The museum is located in Lisbon in Santa Maria de Belém in the Mosteiro dos Jerónimos, a 19th-century building, which was granted by the government to the museum on 20 November 1900. The museum takes up almost the whole of the part of the Mosteiro dos Jerónimos that faces the Praça do Império. This is an area of high tourism traffic on account of its multiple museums and heritage sites.

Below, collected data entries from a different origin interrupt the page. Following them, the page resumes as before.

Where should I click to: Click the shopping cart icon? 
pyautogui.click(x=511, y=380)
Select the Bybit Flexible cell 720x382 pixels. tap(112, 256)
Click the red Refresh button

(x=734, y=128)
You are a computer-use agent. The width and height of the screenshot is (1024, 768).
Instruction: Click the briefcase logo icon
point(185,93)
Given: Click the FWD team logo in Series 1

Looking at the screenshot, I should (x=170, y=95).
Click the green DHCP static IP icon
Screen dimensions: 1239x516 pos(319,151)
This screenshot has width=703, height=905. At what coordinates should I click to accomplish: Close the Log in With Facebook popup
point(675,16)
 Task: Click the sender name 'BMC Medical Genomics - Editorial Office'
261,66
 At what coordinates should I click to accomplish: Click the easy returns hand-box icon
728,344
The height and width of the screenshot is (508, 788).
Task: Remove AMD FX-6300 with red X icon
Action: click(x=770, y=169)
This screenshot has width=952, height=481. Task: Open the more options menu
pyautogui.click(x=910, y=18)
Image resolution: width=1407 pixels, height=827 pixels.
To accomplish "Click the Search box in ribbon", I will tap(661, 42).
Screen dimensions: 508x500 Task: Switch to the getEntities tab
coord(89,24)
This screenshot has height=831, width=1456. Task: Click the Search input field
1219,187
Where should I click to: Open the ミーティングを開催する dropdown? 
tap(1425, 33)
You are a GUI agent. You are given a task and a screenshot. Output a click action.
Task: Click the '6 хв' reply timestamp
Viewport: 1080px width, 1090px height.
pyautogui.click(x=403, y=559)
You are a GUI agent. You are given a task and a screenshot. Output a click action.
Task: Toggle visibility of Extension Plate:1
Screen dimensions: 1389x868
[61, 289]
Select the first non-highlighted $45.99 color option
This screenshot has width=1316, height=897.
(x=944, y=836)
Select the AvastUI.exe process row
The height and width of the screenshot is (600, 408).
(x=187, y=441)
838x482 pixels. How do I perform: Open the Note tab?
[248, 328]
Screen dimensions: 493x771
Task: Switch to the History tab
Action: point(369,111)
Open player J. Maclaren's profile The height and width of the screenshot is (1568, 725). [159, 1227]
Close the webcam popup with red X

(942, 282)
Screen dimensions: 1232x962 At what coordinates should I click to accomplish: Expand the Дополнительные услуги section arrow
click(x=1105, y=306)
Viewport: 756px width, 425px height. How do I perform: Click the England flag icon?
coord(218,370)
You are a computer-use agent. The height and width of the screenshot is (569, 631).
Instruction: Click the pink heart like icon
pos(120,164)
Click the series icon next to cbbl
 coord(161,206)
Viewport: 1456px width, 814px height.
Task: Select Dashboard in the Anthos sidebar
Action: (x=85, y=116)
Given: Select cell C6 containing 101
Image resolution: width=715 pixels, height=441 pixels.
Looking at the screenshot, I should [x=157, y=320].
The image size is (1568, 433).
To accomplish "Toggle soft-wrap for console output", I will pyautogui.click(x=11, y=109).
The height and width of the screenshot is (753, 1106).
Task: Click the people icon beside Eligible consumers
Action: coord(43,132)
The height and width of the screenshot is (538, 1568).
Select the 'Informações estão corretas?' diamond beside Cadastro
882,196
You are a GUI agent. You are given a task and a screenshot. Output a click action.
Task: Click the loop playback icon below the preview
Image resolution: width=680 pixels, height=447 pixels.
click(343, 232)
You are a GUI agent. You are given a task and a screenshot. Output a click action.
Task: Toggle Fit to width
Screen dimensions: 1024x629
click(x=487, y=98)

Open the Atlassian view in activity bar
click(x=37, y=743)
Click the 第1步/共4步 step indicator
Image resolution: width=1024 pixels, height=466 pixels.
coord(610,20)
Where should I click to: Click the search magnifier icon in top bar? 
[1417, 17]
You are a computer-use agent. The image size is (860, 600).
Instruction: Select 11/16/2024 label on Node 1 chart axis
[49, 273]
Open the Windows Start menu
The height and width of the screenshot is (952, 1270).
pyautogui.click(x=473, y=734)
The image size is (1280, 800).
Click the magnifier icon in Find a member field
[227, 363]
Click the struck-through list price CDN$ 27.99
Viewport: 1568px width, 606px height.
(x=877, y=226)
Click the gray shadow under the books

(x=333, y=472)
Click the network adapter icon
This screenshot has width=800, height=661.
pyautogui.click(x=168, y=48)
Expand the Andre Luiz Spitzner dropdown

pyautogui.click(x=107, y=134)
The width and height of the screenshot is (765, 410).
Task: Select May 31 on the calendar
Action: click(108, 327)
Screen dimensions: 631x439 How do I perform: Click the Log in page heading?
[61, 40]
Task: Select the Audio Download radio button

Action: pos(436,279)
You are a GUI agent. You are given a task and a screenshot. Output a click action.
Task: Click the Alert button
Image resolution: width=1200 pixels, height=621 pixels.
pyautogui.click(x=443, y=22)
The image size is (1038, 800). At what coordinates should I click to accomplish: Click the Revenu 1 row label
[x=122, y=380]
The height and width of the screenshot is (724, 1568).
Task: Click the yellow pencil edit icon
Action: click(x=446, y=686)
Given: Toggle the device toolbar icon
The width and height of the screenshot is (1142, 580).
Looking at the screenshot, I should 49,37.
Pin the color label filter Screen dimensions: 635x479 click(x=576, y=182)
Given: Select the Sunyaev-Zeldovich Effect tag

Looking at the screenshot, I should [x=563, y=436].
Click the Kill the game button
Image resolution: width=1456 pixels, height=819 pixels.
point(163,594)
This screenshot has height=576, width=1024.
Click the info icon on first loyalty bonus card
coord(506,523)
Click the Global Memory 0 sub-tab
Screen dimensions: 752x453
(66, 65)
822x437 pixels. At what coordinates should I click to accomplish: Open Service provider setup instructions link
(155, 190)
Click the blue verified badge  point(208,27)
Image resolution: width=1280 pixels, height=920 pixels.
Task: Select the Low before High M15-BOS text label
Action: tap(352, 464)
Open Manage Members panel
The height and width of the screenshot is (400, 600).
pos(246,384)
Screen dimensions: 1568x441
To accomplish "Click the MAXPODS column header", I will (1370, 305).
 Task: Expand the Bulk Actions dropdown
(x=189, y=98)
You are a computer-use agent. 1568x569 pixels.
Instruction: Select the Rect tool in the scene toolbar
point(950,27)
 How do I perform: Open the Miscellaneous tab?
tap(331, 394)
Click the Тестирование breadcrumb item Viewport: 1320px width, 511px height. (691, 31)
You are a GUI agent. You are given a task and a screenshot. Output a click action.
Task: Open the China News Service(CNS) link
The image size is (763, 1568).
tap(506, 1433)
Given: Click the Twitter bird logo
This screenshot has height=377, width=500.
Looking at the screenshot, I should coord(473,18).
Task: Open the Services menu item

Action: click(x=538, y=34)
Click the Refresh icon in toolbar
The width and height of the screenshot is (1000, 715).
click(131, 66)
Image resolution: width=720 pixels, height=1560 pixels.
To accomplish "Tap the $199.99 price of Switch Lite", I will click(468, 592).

Throughout the years, the National Museum of Archaeology has been the subject of multiple reorganizations of its space and collection. The National Museum of Archaeology was originally based in Lisbon's Academy of Sciences in room provided by the Geological Commission. In 1903 it moved to the Mosteiro dos Jerónimos, and on 22 April 1906 it opened its doors to the public. However, because the museum became the national repository of archaeological finds, its collection grew significantly. To overcome the physical limitations of its facilities, it was suggested in the 1950s that the museum move part of its collection to the Lisbon University campus. It has also been suggested that the museum move to the Cordoaria Nacional.

== Mission ==
The museum was conceived by José Leite de Vasconcelos to be the "Museum of Portuguese Man", a dream that grew as his archaeological work progressed. Its name has changed over the years, and in 1989 the museum was renamed the National Museum of Archaeology - Dr. Leite de Vasconcelos.

The directors that followed supported many archaeological excavations, the finds of which entered the museum. The majority of research carried out, however, has focused primarily on the museum's existing collection. The museum continues today with the same basic mission: to tell the history of people in Portugal's national territory, from their origins to the birth of the nation.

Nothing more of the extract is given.